The molecular signature provided by the gene expression analysis revealed that all the six genes involved in bone formation (Runx2, Sp7, Alp, Bmp4, Oc, and Opn) were upregulated in the bone tissue induced by BM-MSCs compared to that by AT-MSCs, whereas genes involved in bone resorption (Rankl/Opg ratio and Trap) were upregulated in the AT-MSC-induced bone. Differences in the molecular panel involved in bone formation and resorption may be interpreted as representative of the stage of bone remodeling50,51,52. Such differences in molecular signatures suggest that despite exhibiting similar morphometric measurements, histological characteristics, and mechanical properties, the bone tissue induced by BM-MSCs or AT-MSCs is in distinct stages of the bone remodeling process. Considering the gene expression of native bone as representative of the bone remodeling balance, our results suggest that the bone tissue formed by AT-MSCs, due to its similarity to that of native bone, exhibits a closer equilibrium between formation and resorption. On the other hand, the gene expression data confirm that the bone tissue induced by BM-MSCs is more predominantly in the bone-forming stage.
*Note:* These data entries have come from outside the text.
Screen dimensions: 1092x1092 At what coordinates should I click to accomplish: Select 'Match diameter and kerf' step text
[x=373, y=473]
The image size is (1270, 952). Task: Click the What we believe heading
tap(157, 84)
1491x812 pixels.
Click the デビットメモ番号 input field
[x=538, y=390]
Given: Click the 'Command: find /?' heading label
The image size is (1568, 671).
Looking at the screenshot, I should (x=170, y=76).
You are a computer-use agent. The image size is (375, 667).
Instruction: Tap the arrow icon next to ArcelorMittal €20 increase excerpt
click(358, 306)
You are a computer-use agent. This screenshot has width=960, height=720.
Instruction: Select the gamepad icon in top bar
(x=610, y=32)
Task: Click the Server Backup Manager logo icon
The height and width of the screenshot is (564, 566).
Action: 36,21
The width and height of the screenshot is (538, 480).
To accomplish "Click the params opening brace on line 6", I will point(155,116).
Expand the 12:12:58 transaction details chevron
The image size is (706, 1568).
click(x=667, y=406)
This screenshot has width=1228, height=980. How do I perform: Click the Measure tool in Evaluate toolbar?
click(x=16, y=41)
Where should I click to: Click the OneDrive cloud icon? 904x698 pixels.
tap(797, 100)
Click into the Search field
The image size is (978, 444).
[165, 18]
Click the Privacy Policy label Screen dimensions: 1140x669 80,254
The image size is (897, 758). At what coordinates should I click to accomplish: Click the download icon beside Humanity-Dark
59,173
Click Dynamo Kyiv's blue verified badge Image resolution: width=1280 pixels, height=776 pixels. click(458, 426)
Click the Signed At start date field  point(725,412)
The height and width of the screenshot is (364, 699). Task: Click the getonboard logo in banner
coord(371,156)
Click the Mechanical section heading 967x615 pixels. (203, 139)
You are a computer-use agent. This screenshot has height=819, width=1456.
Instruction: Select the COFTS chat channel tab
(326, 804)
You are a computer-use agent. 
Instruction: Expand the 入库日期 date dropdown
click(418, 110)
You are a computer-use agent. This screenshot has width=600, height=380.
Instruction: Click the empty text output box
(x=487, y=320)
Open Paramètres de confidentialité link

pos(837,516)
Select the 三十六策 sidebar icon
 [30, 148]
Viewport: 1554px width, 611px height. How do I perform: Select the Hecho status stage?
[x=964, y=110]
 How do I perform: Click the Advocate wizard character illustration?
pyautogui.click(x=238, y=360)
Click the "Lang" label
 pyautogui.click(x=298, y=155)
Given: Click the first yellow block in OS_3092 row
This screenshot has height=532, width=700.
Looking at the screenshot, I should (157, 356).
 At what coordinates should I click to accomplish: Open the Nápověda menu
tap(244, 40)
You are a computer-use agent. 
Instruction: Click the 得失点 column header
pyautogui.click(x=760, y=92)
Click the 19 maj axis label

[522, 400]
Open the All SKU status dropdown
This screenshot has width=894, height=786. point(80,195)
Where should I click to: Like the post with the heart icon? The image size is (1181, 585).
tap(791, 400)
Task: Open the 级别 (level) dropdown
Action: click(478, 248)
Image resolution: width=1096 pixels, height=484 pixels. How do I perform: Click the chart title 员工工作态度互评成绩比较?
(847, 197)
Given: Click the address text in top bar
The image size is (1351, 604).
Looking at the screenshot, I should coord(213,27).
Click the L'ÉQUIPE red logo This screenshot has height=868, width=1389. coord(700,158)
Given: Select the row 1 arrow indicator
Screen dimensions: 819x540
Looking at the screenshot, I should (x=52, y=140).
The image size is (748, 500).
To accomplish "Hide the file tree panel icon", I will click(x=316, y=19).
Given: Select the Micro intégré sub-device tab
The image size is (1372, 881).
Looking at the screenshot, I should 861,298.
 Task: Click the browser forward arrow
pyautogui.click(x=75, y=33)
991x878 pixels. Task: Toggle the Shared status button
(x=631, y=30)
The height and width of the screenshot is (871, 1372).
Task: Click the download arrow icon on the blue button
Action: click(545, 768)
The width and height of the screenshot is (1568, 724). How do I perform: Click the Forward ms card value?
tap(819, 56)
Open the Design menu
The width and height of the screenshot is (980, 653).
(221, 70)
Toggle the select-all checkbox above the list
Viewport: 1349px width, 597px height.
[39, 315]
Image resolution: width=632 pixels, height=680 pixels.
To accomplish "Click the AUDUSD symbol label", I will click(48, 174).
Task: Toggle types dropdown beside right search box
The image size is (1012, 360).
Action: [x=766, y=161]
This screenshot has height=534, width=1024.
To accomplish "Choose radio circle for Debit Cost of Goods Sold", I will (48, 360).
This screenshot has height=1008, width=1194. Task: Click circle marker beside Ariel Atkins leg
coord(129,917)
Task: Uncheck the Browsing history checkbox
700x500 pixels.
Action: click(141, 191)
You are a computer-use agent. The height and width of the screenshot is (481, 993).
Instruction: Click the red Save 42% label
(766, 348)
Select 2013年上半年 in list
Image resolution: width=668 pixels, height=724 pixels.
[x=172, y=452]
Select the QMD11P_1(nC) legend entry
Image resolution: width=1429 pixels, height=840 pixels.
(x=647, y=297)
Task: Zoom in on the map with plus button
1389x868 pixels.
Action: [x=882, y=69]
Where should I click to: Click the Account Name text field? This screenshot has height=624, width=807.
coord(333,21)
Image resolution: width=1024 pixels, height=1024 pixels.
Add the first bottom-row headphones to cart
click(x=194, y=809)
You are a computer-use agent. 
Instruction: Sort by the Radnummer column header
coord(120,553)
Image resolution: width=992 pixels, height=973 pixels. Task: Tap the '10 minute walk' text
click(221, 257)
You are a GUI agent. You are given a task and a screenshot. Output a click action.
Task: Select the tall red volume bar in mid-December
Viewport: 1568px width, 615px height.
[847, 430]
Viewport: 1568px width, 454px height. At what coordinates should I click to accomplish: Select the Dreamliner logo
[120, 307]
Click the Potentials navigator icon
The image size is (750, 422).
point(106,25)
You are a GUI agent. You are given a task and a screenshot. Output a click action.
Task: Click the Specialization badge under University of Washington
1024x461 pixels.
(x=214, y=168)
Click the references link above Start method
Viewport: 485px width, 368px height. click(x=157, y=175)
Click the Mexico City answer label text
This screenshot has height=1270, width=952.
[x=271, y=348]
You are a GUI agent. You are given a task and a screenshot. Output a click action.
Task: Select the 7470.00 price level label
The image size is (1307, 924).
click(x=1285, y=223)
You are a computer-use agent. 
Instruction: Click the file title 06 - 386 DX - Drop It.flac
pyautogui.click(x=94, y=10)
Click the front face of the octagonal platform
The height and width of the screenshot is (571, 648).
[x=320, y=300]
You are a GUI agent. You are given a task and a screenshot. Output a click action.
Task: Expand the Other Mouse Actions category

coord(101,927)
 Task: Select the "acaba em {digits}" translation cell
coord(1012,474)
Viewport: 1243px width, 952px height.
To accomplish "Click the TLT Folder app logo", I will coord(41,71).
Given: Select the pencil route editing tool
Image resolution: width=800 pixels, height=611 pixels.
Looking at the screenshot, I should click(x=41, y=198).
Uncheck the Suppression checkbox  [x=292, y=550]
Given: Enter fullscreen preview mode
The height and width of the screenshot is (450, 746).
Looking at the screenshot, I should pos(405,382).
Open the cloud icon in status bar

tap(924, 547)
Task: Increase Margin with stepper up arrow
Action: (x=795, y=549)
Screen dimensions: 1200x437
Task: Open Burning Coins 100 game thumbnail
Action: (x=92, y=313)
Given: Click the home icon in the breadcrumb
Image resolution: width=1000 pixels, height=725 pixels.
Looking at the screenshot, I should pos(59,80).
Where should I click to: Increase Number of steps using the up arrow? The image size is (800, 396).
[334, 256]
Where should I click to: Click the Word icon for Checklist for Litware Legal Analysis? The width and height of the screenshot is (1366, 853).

Although our results have demonstrated significant bone repair in terms of tissue formation and mechanical properties, the regeneration of large bone defects remains a challenge that deserves further investigations. In this context, the use of novel genome-editing tools such as clustered regularly interspaced short palindromic repeats to generate cells with enhanced capacity to modulate the microenvironment could be a smart strategy to promote more bone formation45,53. In addition, induced pluripotent stem cells (iPSCs) have emerged as a promising alternative for cell therapy approaches as they exhibit higher proliferation activity, survival rate, and engraftment capacity after transplantation54,55.

In conclusion, this study has dmonstrated that cell therapy based on the local injection of BM-MSCs or AT-MSCs can deliver viable cells that induced a significant improvement in bone healing. Despite differences observed in molecular cues between BM-MSCs and AT-MSCs, both were capable of forming bone tissue at comparable amounts and properties. This is a solid step in the field of cell therapy toward the total regeneration of bone tissue in challenging sites, which could be achieved through further investigations using the approach we have demonstrated here in association with cells combined with growth factors or genetically edited cells.